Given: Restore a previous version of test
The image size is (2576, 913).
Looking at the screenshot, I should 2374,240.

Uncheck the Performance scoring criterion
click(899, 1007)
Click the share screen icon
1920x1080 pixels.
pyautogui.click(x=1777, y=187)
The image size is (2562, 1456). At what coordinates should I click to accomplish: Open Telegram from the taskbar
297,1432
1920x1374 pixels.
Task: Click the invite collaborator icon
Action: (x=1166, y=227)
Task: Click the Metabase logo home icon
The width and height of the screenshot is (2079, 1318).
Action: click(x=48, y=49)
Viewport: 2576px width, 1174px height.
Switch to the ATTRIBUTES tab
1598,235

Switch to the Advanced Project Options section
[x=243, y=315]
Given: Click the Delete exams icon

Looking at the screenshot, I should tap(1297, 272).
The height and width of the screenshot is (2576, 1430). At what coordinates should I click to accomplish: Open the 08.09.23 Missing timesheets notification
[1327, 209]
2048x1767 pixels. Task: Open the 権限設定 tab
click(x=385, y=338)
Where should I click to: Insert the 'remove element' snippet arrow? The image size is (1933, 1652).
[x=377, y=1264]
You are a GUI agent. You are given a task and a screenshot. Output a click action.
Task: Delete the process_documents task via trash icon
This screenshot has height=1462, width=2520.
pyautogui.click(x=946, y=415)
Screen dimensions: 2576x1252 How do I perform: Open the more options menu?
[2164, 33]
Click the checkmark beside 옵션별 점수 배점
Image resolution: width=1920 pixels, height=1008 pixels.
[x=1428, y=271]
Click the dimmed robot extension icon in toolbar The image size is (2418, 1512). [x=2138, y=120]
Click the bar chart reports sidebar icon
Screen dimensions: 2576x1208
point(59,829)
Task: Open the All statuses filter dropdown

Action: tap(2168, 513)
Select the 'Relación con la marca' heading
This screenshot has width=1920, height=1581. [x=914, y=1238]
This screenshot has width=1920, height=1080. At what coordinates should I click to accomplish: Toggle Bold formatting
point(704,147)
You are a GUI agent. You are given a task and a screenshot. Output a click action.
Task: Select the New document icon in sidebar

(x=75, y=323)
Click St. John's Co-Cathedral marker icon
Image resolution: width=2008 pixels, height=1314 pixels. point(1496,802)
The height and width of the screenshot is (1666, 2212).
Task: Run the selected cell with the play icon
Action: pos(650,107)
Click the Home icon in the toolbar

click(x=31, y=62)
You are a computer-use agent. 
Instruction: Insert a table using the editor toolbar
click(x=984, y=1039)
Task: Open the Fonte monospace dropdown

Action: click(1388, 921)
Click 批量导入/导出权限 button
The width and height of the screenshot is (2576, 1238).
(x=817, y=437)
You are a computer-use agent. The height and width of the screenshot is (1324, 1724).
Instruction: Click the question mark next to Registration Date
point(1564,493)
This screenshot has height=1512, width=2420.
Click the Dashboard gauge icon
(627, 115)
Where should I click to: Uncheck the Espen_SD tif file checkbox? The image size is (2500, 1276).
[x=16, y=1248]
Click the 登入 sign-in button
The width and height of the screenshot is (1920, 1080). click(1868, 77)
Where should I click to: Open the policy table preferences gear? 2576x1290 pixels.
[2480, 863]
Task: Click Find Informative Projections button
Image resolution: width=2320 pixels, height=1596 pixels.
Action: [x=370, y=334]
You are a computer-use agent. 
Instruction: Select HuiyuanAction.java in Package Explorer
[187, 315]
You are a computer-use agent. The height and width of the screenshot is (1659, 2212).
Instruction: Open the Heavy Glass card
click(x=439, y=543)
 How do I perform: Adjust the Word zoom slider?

══════════

> [Aim of the exercise] Find all lines holding the word "computer" in the records above and copy them.

> [Answer to this exercise]
You are a computer-use agent. 
You are a computer-use agent. The height and width of the screenshot is (1324, 1724).
You are a computer-use agent. 
You are a computer-use agent. The height and width of the screenshot is (1659, 2212).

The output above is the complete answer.